Entries on locating words and elements:
——————————

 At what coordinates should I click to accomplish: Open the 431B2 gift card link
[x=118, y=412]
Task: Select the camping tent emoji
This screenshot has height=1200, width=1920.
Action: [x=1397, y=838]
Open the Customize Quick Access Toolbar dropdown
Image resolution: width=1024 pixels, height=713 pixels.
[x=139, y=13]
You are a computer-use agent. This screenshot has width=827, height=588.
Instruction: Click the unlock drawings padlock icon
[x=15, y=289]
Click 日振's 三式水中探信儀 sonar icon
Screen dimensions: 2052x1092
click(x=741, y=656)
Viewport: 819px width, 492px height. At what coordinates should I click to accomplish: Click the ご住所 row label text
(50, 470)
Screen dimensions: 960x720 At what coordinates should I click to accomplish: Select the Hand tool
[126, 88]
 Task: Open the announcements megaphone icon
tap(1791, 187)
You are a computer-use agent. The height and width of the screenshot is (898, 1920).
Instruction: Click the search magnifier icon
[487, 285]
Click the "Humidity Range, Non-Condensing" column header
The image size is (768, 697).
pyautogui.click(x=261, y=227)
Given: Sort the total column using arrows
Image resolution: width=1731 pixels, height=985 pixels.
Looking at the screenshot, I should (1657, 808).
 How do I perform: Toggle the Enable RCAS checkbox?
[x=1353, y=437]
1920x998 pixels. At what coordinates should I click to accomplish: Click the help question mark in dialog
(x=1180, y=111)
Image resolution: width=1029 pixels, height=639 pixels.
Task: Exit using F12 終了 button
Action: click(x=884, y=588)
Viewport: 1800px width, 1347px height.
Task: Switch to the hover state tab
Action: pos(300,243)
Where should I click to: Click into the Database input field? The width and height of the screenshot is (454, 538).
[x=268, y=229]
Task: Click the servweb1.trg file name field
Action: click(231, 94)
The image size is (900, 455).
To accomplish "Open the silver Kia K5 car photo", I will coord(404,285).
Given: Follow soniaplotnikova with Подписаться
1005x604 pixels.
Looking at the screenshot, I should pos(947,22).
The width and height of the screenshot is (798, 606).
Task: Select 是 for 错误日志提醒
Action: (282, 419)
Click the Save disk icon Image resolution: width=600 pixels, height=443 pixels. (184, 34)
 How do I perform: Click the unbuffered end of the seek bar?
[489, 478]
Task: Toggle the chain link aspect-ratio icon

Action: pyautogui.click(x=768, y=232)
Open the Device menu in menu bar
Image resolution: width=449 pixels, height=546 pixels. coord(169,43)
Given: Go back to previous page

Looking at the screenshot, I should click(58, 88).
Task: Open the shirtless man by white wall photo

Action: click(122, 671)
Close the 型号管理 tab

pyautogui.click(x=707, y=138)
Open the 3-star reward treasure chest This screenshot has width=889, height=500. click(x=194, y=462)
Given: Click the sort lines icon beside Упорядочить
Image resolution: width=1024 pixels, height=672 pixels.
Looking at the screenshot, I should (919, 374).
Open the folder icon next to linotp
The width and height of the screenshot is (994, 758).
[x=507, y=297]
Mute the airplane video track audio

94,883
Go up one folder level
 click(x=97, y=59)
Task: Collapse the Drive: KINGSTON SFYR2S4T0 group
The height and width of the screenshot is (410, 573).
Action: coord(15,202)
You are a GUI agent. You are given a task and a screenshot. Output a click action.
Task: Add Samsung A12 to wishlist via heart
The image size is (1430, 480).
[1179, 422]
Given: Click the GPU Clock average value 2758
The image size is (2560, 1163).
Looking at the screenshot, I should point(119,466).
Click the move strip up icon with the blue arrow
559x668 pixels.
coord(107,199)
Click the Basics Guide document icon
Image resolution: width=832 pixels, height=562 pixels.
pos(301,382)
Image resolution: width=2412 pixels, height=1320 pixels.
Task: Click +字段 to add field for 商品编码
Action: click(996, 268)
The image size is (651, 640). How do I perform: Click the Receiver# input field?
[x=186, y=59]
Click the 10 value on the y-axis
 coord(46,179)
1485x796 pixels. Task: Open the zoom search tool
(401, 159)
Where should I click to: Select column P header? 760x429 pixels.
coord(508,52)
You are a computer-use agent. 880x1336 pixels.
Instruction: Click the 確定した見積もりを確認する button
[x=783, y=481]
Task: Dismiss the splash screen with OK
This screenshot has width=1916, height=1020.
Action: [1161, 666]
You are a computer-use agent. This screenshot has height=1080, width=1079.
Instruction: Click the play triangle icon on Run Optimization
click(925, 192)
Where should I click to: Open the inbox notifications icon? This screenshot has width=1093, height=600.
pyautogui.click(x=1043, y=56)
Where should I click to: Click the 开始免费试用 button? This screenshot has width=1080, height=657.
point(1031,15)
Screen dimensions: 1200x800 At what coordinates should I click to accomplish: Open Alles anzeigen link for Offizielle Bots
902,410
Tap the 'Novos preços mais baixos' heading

——————————

**TASK PROMPT:** Please repeat the material, beginning at the line that contains "Viewport: 819px width, 492px" and stopping after the line that contains "Action: click(231, 94)", with "Hand tool" swapped for "Pan tool" and nothing else changed.

**PROBLEM SOLUTION:**
Viewport: 819px width, 492px height. At what coordinates should I click to accomplish: Click the ご住所 row label text
(50, 470)
Screen dimensions: 960x720 At what coordinates should I click to accomplish: Select the Pan tool
[126, 88]
 Task: Open the announcements megaphone icon
tap(1791, 187)
You are a computer-use agent. The height and width of the screenshot is (898, 1920).
Instruction: Click the search magnifier icon
[487, 285]
Click the "Humidity Range, Non-Condensing" column header
The image size is (768, 697).
pyautogui.click(x=261, y=227)
Given: Sort the total column using arrows
Image resolution: width=1731 pixels, height=985 pixels.
Looking at the screenshot, I should (1657, 808).
 How do I perform: Toggle the Enable RCAS checkbox?
[x=1353, y=437]
1920x998 pixels. At what coordinates should I click to accomplish: Click the help question mark in dialog
(x=1180, y=111)
Image resolution: width=1029 pixels, height=639 pixels.
Task: Exit using F12 終了 button
Action: click(x=884, y=588)
Viewport: 1800px width, 1347px height.
Task: Switch to the hover state tab
Action: pos(300,243)
Where should I click to: Click into the Database input field? The width and height of the screenshot is (454, 538).
[x=268, y=229]
Task: Click the servweb1.trg file name field
Action: click(231, 94)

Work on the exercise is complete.